The key distinction: these boxes confirm what your employer (or your own business) contributed, but the tax treatment is handled through payroll or business deductions rather than the individual IRA deduction on Line 20.

Fair Market Value, RMDs, and Other Informational Boxes

Several boxes on Form 5498 exist purely for record-keeping and don’t trigger any entry on your current return.

Box 5 shows the fair market value of everything in your IRA as of December 31.1Internal Revenue Service. Form 5498 – IRA Contribution Information You won’t enter this anywhere on your tax forms, but hold onto it. It’s the starting point for calculating your Required Minimum Distribution the following year once you reach the required age.

Box 11 is a checkbox indicating whether you’re required to take an RMD for the following year. Boxes 12a and 12b go further, showing the deadline and the actual RMD amount due.1Internal Revenue Service. Form 5498 – IRA Contribution Information An important warning from the form itself: an RMD may be required even if Box 11 is not checked. Don’t rely solely on the checkbox — verify independently if you’re near or past RMD age.

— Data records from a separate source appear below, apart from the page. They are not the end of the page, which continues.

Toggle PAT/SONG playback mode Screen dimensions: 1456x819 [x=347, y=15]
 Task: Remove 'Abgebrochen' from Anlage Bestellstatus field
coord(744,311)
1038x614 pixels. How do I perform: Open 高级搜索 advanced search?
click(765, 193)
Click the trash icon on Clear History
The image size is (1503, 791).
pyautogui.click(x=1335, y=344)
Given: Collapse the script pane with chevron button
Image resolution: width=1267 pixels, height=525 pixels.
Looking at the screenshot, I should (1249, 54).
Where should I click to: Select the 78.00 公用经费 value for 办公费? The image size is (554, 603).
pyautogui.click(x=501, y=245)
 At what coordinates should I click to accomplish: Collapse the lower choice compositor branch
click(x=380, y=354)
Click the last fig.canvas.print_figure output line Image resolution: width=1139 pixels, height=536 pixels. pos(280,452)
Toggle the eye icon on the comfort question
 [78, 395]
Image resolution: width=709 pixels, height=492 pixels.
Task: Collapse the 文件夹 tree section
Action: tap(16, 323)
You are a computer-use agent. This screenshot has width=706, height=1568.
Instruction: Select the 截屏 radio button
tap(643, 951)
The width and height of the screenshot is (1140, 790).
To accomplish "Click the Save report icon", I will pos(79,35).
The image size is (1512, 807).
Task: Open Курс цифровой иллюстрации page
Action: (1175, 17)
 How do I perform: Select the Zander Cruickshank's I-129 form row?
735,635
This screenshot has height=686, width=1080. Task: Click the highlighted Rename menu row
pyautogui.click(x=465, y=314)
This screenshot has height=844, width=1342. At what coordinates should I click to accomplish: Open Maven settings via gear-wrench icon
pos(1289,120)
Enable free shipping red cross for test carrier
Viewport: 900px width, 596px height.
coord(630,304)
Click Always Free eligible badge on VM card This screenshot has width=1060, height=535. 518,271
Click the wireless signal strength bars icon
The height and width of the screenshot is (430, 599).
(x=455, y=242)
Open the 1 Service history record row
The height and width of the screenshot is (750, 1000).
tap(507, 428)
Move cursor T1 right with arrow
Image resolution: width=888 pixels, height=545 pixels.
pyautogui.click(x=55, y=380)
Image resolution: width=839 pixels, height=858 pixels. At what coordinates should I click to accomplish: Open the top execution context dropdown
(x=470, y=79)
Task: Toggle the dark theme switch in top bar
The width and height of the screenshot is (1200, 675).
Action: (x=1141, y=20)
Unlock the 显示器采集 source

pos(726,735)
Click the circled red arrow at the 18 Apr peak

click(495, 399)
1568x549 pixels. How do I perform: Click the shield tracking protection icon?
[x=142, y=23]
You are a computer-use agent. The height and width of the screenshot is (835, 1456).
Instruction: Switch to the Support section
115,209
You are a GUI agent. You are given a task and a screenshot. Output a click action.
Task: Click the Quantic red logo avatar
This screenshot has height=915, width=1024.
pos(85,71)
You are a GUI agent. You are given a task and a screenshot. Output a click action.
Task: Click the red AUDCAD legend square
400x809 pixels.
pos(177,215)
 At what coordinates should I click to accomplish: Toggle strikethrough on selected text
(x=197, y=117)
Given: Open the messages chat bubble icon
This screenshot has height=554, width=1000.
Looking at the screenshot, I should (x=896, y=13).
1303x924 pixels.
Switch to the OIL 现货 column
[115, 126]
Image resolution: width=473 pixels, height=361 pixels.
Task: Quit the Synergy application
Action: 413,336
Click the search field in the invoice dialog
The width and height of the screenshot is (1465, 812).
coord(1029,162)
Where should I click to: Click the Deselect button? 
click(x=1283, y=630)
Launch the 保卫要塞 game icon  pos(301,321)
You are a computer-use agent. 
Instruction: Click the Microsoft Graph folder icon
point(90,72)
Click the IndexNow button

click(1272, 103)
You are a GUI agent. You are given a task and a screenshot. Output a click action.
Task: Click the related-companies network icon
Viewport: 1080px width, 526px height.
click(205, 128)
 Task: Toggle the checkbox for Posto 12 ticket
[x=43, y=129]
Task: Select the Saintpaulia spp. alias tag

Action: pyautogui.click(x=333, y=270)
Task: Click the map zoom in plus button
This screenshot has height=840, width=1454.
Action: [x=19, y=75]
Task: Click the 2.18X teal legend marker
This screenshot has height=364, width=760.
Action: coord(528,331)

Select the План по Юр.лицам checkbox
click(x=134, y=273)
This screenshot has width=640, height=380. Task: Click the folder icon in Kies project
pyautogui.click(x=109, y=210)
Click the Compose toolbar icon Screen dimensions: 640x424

Boxes 15a and 15b appear if your IRA holds alternative assets like real estate, private company stock, or partnership interests. The custodian uses letter codes (A through H) to flag these hard-to-value holdings for the IRS.11Internal Revenue Service. Form 5498 – Asset Information Reporting Codes and Common Errors These codes don’t affect your return, but if you see them, make sure the fair market value in Box 5 reflects a reasonable, independent valuation. The IRS watches these accounts more closely.

None of these informational boxes require any calculation or entry on your current year’s tax return. Keep the form with your tax records — you’ll need it for future RMD calculations and to verify your IRA basis if you ever face an audit.